Doctors are like a number of other professions in that they have a specialized language which helps them to communicate all sorts of complex information to each other, and helps them to be precise in what they are describing to one another.
The process of learning this language can be confusing.
Recently some medical students were asking what was meant by the term ‘pulmonary congestion’ and how this was different to ‘alveolar oedema’ or ‘pulmonary oedema’ or ‘interstitiial oedema’ or I struggled to provide a decent explanation for each of the terms other than that they were basically all the same thing.
We then discussed how you might go on to explain such a process to a patient – out came a reliable phrase: ‘fluid on the lungs.’ The conversation continued, and we started to discuss how you might explain a pleural effusion to a patient… And again – “fluid on the lungs”
So there, we go – doctors have managed to reduce two incredibly different and distinct processes which require entirely different treatment modalities, and hold very different implications to a single ‘simple’ phrase to communicate these things to patients.
The common term for describing technical language is ‘jargon’ – defined as language or terms which are ‘not likely to be easily understood by persons outside the profession’
If we look at how this affects doctors and patients – we can see from a few studies, and from experience that using jargon can reduce patient understanding in consultations – this review highlights some of the points about patient-doctor communication which would be sensible to keep in mind when talking to patients and this consensus statement offers a framework for key elements of communication in medical encounters.
There is less guidance for what phrases we should use to describe pathological processes to patients – and so a vocabulary has arisen which is in common usage but seems to be oversimplified and hence confusing to patients and students alike.
So what is the solution? Well jargon – as well as being a tool of exclusion to keep students on their toes, can also be useful. It is sometimes helpful to be able to discuss elements of a case with colleagues using a ‘code’ instead of graphic detail – and this is done all the time in front of patients, and in corridors. Jargon, therefore can be useful – if it is justified is more contentious.

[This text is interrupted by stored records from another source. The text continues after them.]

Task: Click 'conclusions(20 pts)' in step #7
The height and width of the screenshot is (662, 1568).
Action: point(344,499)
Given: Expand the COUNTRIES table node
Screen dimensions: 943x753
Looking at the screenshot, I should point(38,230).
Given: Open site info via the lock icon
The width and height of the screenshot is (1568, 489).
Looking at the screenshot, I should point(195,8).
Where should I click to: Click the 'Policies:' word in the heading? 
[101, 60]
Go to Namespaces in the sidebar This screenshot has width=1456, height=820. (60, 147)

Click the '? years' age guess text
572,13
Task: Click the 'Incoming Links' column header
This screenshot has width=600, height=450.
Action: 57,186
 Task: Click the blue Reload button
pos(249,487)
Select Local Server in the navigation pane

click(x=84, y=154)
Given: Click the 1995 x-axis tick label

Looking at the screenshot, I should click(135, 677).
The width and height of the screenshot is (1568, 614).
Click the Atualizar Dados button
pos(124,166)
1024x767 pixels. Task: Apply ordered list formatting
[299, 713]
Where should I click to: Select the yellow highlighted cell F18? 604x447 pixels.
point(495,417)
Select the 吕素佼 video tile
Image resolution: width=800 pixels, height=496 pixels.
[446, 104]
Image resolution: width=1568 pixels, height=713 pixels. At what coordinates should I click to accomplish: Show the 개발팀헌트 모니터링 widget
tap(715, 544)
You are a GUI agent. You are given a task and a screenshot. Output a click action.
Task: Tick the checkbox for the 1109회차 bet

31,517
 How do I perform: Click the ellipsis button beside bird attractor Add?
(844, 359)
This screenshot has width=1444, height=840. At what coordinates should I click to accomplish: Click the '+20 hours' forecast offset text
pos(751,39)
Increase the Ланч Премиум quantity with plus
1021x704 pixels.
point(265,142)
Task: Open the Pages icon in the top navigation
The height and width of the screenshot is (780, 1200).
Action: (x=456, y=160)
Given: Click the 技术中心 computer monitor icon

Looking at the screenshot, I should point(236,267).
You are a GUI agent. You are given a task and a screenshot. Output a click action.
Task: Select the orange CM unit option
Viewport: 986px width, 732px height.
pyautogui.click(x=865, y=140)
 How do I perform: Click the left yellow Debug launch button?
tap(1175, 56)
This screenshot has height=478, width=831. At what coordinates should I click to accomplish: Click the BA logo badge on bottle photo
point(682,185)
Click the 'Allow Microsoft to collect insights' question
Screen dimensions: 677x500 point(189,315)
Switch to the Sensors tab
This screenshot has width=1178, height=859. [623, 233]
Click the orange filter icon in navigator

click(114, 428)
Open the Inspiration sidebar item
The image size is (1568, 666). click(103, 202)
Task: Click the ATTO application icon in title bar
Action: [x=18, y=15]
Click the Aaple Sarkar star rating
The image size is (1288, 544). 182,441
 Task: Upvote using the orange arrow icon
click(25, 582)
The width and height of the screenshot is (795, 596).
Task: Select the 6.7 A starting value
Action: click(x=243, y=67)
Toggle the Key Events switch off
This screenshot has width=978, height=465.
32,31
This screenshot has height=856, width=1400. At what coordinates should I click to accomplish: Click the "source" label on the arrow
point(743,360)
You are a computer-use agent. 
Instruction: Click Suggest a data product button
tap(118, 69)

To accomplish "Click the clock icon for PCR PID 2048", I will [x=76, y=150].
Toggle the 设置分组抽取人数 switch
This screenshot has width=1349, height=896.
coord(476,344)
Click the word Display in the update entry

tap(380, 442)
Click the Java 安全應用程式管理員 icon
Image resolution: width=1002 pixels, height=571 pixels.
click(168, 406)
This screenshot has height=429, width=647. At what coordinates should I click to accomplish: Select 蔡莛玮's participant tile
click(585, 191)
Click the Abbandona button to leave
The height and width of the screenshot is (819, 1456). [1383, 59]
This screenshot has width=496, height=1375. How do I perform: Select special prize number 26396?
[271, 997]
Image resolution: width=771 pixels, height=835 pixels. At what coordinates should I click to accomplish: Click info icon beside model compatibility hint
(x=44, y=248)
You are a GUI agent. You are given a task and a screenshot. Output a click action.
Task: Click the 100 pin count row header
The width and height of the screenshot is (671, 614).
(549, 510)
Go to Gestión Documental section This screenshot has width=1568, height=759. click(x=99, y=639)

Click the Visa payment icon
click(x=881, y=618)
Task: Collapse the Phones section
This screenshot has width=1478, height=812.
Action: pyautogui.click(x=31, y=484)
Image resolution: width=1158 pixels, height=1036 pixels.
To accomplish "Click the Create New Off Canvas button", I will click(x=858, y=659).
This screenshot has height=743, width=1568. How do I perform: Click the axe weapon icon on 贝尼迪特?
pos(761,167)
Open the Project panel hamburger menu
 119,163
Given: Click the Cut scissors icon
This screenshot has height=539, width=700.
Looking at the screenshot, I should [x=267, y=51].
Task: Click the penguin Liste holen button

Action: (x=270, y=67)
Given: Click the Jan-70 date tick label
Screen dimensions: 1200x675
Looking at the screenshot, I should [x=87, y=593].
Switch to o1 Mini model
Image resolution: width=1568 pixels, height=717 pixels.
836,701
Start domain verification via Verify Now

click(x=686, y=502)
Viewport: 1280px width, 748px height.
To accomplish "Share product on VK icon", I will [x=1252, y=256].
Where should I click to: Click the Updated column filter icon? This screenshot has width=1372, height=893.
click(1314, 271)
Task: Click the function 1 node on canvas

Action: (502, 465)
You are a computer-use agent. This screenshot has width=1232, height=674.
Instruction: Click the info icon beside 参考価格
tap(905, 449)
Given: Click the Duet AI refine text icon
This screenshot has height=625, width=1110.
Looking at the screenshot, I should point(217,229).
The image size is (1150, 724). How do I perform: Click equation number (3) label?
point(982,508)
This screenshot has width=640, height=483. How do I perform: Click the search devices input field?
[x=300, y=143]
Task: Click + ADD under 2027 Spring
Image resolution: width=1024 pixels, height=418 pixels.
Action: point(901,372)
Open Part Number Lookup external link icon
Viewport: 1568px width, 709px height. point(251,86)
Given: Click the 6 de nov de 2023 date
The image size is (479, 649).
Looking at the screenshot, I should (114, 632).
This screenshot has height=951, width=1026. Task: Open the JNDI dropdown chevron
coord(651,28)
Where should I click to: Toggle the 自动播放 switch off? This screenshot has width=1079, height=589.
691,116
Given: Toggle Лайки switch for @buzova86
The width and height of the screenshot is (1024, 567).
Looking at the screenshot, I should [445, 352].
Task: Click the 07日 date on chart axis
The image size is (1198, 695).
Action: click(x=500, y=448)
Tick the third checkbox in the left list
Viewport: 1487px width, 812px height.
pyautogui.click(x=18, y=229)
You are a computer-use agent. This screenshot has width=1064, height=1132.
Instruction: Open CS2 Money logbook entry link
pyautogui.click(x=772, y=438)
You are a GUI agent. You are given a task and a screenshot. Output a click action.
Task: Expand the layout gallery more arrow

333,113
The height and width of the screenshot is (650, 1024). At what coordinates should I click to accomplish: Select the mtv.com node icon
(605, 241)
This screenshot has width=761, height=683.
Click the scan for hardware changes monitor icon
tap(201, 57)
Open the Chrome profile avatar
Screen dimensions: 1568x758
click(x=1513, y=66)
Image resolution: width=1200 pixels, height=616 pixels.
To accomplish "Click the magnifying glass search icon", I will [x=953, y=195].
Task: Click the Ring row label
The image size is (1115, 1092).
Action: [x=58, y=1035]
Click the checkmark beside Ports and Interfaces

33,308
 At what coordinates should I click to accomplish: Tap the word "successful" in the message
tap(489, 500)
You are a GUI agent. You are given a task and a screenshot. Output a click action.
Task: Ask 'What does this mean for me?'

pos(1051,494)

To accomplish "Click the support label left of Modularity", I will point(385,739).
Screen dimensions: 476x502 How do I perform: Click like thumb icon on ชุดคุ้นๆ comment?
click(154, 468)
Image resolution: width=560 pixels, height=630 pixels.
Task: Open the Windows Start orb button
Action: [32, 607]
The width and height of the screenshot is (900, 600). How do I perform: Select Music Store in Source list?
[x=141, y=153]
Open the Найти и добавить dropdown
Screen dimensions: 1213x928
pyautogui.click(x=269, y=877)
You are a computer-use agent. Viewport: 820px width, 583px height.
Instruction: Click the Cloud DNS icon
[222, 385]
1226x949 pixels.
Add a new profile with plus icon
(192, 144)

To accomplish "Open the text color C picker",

However, when explaining things to patients, I really think that we don’t have to oversimplify things – using diagrams, simple language and examples from other areas of everyday experience it is possible to communicate quite complex processes to patients. If we do not take the time, and instead use phrases which are so simple as to be opaque, we are at risk of misleading patients, causing confusion and therefore reducing their chances of understanding their disease.
Higher rates of health literacy and effective education have been associated with better outcomes in some areas but in others, may have contributed to non-adherence following discharge from hospital (possibly a good thing – health outcomes weren’t measures in this study- but prescription inaccuracy was quite high!)
Without being aware of how we are using language at work – either through excessive complexity, or inaccurate simplification – we are at risk of excluding patients, colleagues and students from the conversation, at the very points where they should be integral to it.